* Exercise 1
In the quarterback preview below, why does the writer favor Jarrett Stidham over Sean White as Auburn's starter? Answer in one to three sentences.
* Exercise 2
Using the quarterback preview below, answer these questions:
(a) Heading into November, which two categories did Sean White lead the SEC in?
(b) How many yards and touchdowns did Stidham throw for during his season at Baylor?
(c) What average number of plays did Matt Rhule's offense run last year at Temple?
* Exercise 3
Continue the college football quarterback preview below from its last sentence.

Contenders: Jarrett Stidham, Sean White
Auburn is in somewhat of a fortuitous position. The two contenders for the starting gig — Jarrett Stidham and Sean White — each bring something different to the table. Heading into November, White led the SEC in efficiency rating and completion percentage. A shoulder injury ultimately robbed White’s participation in the final two games of the regular season. He then suffered a broken forearm in the Sugar Bowl loss to Oklahoma. Stidham transferred into the program after a brief tenure at Baylor. During his only season with the program, Stidham threw for 1,265 yards and 12 touchdowns in limited time on the field. His arrival has many on The Plains exceptionally excited — particularly due to his throwing ability.
We’ve seen Auburn beset by inconsistent quarterback play over the past few seasons. While White was a safe option a season ago, he isn’t a game-breaker. His lack of arm strength limits the ceiling when it comes to exploiting the field vertically in the passing game. He finished with a touchdown-interception ratio of 10:7. This doesn’t exactly scream “high level” in any sense. Simply put, Stidham is a more dynamic player. His arm talent is exceptional, and he’s also a better athlete than given credit for. He won’t conjure up memories of Nick Marshall, but he certainly can pick up chunks of yardage when forced to step up in the pocket. White is certainly the more experienced option of the two. Ultimately, he doesn’t possess the upside needed for Auburn to potentially contend in the SEC West. When compared to some of its rivals (LSU, Alabama), Auburn does have some noticeable deficiencies within its roster. Stidham is talented enough to mask some of these warts going forward. White will make an excellent back-up — relying on intelligence, experience, and preparedness.
Contenders: Anu Solomon, Zach Smith
Much like Auburn, Baylor is picking between two quality options. Solomon came to Baylor as a graduate transfer from Arizona. Smith — a sophomore — was a highly decorated prospect. He was featured in nine of 13 games last season as a true freshman. New head coach Matt Rhule is abandoning the high-octane offense often utilized by the prior regime. While Baylor will be versatile in its scheme, expect a somewhat slower pace. Last year at Temple, Rhule’s offense ran an average of 69 plays. This number would’ve been next to last in the Big 12.

* Extracted entries
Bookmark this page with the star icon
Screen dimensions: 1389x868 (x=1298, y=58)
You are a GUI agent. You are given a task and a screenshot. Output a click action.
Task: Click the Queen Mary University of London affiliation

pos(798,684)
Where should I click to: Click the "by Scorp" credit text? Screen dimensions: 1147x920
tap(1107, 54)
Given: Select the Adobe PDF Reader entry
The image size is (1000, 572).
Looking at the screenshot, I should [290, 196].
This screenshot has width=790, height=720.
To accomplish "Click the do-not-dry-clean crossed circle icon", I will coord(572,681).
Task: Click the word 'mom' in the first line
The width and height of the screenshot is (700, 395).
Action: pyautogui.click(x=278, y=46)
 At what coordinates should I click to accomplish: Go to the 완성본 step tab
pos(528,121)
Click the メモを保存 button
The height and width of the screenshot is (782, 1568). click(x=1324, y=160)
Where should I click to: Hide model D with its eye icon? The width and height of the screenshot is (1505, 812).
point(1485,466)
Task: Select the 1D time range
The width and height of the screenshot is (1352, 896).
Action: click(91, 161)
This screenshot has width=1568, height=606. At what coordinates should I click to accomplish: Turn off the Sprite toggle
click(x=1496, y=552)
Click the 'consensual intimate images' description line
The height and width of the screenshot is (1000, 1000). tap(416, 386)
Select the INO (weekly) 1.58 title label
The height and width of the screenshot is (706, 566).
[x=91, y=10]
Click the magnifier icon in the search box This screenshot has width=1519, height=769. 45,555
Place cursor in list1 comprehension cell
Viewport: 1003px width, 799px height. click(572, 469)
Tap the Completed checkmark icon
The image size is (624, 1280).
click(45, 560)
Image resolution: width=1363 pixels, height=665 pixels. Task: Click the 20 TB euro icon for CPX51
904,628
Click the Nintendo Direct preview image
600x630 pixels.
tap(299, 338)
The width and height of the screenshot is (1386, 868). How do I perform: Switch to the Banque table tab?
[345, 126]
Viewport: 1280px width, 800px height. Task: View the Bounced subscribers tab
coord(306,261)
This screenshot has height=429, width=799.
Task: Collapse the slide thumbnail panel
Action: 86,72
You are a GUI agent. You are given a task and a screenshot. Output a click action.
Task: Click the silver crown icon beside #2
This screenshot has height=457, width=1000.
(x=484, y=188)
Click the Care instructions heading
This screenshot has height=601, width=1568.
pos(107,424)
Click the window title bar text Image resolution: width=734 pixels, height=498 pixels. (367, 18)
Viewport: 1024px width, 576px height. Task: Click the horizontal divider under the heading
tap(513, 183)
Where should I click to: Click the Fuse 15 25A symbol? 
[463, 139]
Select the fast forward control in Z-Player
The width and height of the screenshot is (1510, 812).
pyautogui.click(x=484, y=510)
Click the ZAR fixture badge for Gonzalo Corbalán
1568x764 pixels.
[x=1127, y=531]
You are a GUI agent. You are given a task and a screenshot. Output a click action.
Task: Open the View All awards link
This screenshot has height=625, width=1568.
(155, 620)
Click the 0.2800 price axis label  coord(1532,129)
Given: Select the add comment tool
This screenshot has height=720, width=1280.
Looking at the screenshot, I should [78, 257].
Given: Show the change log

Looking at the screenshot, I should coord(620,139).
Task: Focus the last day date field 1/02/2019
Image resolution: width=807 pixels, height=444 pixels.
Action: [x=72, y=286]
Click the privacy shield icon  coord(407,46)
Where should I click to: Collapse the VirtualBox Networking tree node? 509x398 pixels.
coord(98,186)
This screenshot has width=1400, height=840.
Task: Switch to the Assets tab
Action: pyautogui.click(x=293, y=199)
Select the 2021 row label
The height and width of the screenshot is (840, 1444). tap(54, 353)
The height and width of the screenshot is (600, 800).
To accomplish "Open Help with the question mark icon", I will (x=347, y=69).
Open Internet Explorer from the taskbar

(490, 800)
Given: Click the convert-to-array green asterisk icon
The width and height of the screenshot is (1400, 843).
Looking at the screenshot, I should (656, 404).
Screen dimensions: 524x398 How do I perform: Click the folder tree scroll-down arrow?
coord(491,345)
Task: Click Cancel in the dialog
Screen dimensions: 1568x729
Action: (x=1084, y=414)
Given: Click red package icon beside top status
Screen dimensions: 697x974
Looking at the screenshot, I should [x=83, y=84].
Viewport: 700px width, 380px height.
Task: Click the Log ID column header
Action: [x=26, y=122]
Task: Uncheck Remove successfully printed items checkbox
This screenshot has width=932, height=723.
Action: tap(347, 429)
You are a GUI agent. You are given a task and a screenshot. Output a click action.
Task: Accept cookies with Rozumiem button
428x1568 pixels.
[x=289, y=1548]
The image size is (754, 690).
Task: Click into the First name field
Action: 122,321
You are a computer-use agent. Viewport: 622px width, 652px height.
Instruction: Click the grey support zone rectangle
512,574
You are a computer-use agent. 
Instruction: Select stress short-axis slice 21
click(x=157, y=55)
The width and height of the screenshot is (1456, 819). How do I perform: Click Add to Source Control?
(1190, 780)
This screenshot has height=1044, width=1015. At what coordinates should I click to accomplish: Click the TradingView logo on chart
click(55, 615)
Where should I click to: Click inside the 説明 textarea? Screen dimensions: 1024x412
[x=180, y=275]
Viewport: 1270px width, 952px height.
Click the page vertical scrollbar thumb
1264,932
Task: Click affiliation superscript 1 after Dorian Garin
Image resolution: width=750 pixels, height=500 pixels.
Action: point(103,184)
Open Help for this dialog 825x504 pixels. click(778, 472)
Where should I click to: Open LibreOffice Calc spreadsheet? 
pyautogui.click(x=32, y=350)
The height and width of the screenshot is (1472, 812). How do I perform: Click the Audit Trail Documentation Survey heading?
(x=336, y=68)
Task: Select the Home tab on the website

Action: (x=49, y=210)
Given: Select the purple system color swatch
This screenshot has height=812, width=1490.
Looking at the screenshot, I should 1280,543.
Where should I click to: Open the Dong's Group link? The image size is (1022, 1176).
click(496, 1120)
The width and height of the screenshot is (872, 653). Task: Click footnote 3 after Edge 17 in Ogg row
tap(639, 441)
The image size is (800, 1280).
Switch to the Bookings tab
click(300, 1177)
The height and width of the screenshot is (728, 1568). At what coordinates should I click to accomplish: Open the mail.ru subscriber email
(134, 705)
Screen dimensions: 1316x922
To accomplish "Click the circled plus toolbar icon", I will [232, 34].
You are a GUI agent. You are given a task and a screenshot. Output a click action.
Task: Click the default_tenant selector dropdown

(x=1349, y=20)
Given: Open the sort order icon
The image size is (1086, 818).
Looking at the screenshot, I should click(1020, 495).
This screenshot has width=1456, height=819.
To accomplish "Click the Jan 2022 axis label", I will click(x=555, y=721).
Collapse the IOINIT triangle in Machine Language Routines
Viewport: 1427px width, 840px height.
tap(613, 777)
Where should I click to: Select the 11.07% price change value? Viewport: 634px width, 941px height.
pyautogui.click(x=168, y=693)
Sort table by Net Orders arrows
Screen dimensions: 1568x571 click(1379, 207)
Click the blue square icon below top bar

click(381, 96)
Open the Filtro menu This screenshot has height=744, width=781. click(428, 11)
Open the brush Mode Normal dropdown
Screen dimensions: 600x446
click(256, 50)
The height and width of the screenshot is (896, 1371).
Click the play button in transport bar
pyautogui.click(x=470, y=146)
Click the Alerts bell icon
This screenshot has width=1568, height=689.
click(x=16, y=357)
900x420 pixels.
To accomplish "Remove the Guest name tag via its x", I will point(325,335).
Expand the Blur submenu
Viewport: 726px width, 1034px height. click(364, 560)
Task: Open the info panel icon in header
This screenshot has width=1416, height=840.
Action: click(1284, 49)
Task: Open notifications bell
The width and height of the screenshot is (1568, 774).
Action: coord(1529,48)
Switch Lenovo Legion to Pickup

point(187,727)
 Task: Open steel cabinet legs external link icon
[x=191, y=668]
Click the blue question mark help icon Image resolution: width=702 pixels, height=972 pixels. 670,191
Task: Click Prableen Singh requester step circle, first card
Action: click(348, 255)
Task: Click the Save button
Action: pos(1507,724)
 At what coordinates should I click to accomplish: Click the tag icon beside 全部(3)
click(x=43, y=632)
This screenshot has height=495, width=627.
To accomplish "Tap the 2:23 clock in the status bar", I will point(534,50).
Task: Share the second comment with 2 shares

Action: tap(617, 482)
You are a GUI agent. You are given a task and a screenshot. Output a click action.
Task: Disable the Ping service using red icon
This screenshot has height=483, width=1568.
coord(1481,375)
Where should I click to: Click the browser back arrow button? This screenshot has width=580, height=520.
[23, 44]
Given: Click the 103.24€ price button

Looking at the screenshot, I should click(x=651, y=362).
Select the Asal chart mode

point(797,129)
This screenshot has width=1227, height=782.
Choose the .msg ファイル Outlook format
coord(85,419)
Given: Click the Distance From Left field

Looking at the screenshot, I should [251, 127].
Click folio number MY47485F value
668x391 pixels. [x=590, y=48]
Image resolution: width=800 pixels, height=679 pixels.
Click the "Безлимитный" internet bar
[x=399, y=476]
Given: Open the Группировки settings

* Response 1
White lacks the arm strength to attack the field vertically, his 10:7 touchdown-interception ratio is not high level, and he lacks the upside Auburn needs to contend in the SEC West. Stidham is more dynamic, with exceptional arm talent and better athleticism than he is credited with, and he is talented enough to mask some of Auburn's roster deficiencies.

* Response 2
(a) Efficiency rating and completion percentage.
(b) 1,265 yards and 12 touchdowns.
(c) 69 plays.

* Response 3
With more of a methodical look, it will be fascinating to see how Baylor opts to proceed. Solomon had two fantastic years in Tucson — combining for 48 touchdowns and over 6,000 passing yards. Injury issues have somewhat derailed his progress, but there’s no denying his talent. Smith wasn’t too shabby either in his inaugural campaign. He tossed 13 touchdowns and accrued 1,526 passing yards as primarily a reserve. Smith is more of the classic drop-back signal-caller — whereas Solomon does bring the threat of running to the table. It’s difficult to envision Solomon not starting. He’s got the collective experience needed to run the offense, and his dual-threat capabilities will enhance the ground-game even further. Smith is immensely talented. It also would not be shocking to see him play with Solomon in somewhat of a two-pronged attack. However, Solomon will get the call — at least to begin the season.
Contenders: Kelly Bryant, Hunter Johnson, Zerrick Cooper, Chase Brice
Deshaun Watson’s departure opens up a gigantic hole to fill — both figuratively and literally. Watson was not only a tremendous football player, but he was widely regarded as one of the nation’s best leaders. Having the wherewithal to demonstrate strong leadership qualities is imperative for the success of any program — particularly when it comes from the team’s starting signal-caller. As such, head coach Dabo Swinney will pick from a quartet of options.
The leader in the clubhouse is Bryant. The junior from South Carolina has played sparingly in each of the last two seasons. Johnson — a former 5-star prospect out of Indiana — is squarely in the mix — as is the redshirt freshman Cooper and the true freshman Brice. Conventional wisdom would suggest this competition coming down to Bryant and Johnson. Bryant is the most experienced quarterback on the roster, whilst Johnson may be the most talented. Per the Greenville Online, Swinney had this to say in regards to the competition: “[Bryant] is the starter just as he was at the end of spring practice. He has had five really good days and has been the most consistent. Kelly is the starter; it’s his job to stay there.”
As such, we’re rolling with Swinney on this one.
Contenders: Malik Zaire, Feleipe Franks, Luke Del Rio, Kyle Trask
Not only is Florida the favorite to win the SEC East, but many like them as a sneaky-good pick to make the College Football Playoffs. The team has talent all over the field — particularly within its group of receivers (Brandon Powell, Tyrie Cleveland, Antonio Callaway). At this point, head coach Jim McElwain is hoping for one thing: Consistent play from the quarterback position. It’s been a big issue since McElwain came to Gainesville. Last year, Gator fans watched as Del Rio and Austin Appleby performed in brilliantly mediocre fashion. Florida struggled to move the ball in the air, and rarely were able to put together complete drives.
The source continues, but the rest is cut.